> _Task_:
Examine each line of the data. Copy those that contain the string "bell".
### Materials provided ###
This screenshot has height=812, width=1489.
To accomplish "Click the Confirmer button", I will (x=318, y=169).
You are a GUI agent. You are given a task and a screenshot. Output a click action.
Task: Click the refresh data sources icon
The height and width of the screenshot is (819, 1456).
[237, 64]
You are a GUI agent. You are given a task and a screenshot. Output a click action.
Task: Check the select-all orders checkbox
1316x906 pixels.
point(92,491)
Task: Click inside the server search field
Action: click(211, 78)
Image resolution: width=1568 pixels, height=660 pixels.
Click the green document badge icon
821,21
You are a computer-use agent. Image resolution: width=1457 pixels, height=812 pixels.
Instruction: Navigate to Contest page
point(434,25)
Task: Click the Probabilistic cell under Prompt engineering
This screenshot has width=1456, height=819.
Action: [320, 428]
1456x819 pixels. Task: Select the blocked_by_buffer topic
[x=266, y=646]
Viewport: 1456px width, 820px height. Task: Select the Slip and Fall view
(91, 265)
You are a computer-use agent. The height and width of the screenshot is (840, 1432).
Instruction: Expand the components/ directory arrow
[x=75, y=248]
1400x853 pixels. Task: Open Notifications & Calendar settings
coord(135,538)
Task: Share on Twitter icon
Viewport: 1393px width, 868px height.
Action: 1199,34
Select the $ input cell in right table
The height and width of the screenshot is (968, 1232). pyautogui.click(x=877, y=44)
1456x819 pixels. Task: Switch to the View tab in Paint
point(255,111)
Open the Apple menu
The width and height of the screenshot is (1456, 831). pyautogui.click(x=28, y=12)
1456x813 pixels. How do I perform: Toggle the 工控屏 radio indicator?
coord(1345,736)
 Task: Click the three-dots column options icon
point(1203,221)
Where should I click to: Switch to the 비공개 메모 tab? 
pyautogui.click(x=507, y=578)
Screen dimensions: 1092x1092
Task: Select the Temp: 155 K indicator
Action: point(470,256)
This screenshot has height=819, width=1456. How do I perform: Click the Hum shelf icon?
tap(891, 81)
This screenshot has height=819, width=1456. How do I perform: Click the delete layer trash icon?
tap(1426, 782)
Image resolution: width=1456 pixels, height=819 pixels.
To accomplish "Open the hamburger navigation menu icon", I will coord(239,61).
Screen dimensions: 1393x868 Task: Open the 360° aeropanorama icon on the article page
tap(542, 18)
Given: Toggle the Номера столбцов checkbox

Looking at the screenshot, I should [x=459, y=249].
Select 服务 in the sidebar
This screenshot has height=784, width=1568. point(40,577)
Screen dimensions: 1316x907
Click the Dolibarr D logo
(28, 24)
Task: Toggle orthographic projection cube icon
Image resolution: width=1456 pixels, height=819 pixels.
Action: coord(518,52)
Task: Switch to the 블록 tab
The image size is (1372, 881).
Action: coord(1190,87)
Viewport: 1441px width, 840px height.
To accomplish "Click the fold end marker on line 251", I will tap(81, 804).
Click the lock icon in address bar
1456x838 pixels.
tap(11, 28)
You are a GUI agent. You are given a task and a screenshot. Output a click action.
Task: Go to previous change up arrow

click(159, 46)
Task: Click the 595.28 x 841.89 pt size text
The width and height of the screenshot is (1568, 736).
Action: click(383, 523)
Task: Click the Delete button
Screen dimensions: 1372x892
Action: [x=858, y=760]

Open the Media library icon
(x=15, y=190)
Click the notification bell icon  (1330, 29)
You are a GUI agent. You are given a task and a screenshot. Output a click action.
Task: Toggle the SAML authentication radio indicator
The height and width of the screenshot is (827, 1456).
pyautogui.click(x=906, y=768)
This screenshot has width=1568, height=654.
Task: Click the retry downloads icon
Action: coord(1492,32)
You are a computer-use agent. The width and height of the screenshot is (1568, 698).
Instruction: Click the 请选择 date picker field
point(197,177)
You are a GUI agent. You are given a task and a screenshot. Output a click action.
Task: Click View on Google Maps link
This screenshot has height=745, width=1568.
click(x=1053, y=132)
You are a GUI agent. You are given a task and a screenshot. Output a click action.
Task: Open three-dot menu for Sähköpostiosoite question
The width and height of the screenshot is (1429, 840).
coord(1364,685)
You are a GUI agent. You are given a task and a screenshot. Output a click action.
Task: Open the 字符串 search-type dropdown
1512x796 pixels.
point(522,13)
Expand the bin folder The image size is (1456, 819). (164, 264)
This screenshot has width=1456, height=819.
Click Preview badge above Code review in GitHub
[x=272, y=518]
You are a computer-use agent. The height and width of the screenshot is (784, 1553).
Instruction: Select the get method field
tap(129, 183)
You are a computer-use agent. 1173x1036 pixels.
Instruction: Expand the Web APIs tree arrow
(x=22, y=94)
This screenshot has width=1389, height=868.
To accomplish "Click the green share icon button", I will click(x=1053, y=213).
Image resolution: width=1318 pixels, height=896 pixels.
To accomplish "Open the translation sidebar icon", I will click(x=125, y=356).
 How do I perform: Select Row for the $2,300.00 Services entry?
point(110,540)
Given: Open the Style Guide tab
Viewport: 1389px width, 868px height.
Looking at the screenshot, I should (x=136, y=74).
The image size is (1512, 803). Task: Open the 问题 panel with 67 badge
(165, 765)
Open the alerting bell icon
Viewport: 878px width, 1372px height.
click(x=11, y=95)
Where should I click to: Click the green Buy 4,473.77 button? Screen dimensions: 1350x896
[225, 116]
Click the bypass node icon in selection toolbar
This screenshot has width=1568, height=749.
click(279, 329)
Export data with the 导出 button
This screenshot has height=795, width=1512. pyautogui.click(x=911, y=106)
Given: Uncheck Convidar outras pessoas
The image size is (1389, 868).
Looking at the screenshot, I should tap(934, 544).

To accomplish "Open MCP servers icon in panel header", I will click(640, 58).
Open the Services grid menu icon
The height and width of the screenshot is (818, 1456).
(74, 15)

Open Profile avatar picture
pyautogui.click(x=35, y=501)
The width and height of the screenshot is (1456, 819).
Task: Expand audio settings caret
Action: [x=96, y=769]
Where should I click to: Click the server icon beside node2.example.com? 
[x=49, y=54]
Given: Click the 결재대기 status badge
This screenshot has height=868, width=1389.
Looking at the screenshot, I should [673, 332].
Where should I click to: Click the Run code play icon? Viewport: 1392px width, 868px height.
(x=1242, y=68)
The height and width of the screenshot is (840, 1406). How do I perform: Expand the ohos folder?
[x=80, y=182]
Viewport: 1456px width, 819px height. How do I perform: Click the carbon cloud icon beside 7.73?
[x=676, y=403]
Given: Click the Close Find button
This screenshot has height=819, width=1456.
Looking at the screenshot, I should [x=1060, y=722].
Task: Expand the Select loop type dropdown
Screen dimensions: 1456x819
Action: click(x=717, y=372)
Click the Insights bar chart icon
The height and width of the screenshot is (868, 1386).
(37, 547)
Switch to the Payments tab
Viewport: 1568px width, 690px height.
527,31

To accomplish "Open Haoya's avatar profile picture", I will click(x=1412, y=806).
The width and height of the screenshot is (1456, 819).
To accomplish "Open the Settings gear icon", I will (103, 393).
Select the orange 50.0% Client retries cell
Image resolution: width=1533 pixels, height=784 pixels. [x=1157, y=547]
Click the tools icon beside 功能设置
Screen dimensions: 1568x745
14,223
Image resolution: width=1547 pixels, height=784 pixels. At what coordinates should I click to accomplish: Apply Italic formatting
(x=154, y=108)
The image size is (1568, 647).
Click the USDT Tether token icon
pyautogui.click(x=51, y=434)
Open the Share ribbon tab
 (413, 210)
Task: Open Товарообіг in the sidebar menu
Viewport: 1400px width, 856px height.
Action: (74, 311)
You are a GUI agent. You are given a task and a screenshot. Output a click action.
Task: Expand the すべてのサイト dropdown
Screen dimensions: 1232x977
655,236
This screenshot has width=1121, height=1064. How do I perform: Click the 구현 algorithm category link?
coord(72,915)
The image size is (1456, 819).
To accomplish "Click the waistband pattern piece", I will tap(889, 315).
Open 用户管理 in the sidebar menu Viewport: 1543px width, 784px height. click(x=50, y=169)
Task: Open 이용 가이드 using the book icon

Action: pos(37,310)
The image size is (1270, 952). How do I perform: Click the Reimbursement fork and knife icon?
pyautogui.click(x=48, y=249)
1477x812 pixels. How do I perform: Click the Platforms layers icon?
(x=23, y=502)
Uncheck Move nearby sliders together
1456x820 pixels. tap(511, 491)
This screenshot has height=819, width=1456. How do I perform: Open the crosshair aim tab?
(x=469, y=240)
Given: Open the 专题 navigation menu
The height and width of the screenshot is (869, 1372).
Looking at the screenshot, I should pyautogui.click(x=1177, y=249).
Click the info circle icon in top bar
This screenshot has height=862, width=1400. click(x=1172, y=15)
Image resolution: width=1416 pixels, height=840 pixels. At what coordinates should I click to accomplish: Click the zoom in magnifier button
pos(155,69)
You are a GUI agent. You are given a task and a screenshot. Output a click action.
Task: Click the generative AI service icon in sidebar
###
> _Exercise result_:
Click the notification bell icon  (1330, 29)
Open the alerting bell icon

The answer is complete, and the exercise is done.